Project
voice-training — A Local TTS Fine-Tuning Pipeline
A fully on-device, FOSS pipeline that fine-tunes a custom text-to-speech voice from a handful of audio samples — decode, loudness-normalize, segment, transcribe, fine-tune, synthesize, evaluate. The model factory that produces Jarvis's voice. Built AI-assisted.

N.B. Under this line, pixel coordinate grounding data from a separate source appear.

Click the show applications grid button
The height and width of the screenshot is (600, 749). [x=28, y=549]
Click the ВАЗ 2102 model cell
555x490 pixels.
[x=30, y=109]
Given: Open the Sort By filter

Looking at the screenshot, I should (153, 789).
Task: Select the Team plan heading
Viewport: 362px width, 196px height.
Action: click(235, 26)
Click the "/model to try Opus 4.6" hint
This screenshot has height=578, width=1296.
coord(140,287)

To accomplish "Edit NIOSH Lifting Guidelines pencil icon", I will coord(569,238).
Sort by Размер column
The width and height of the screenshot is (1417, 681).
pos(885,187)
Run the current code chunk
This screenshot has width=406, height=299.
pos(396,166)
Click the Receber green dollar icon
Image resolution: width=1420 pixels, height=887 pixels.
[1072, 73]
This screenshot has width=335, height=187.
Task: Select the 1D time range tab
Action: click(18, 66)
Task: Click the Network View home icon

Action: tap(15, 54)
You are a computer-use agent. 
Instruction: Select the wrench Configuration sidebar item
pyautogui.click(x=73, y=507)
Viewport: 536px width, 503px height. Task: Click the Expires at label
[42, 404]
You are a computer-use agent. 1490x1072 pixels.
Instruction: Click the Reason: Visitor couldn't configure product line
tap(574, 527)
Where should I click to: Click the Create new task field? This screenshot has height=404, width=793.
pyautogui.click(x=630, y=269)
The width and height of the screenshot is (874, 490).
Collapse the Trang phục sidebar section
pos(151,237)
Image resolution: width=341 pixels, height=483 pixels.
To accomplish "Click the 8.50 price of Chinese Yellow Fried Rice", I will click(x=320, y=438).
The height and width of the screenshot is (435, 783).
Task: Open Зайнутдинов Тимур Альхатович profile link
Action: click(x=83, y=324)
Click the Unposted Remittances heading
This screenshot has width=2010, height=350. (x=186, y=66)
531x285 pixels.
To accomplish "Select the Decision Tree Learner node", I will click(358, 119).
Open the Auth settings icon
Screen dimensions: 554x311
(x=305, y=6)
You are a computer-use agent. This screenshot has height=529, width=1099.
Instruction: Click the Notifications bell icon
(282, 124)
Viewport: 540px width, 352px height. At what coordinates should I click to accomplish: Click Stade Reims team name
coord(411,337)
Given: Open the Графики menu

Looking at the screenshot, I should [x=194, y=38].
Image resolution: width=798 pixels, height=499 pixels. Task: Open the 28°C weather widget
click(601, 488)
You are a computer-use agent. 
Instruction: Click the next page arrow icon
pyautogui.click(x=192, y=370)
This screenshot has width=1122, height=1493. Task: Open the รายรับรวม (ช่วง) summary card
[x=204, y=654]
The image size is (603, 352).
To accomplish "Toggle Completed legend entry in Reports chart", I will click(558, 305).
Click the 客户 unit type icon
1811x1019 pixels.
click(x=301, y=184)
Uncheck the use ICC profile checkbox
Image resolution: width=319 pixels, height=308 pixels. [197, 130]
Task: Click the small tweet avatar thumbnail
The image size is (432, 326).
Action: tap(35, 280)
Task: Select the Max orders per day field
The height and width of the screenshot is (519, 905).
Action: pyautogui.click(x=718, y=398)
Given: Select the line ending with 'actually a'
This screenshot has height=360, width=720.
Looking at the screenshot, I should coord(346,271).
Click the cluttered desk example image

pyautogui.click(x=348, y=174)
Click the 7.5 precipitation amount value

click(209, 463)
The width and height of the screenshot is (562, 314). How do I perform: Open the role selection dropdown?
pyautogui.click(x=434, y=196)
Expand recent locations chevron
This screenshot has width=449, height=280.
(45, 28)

Jarvis needed a voice that wasn’t a cloud API call. voice-training is the model
factory that makes one — and it runs entirely on-device, with no audio uploaded
to a cloud voice vendor.
The problem
Turn a small set of sampled audio into a usable, custom text-to-speech voice — locally, reproducibly, and at package quality — then hand that voice to a separate assistant as a black box.
The pipeline
A narrow scope, done end to end:
decode → loudness-normalize → segment → transcribe → fine-tune / clone → synthesize → evaluate
Clean data beats a fancy model
Most of the work is the data contract, and the pipeline enforces it: every training clip is mono, single-rate (24 kHz), loudness-normalized to ≈ −23 LUFS, two to twelve seconds, single-speaker, no music bed. Voice-activity detection segments the source; faster-whisper transcribes it; anything that fails the contract is dropped rather than poisoning the model.
The model
The pipeline fine-tunes (and can zero-shot clone) Coqui XTTS-v2, and I tuned
the decoding configuration — sampling temperature, top-k/top-p — to lock a
consistent delivery rather than a different read every run. The result is a
reproducible text → speech path with a pinned config.
A note on scope
This is a personal, non-commercial project: a study in voice cloning and audio-data engineering. The synthesized output is a private, fan-made voice — never presented as a real person or performer, and never used for impersonation.
Why it’s here
Even set apart from the voice it produces, the engineering stands on its own: real model fine-tuning (not an API call), audio-signal-processing and data-curation discipline (LUFS normalization, VAD segmentation, a hard data contract), reproducible packaging, and a clean train-here / serve-there seam.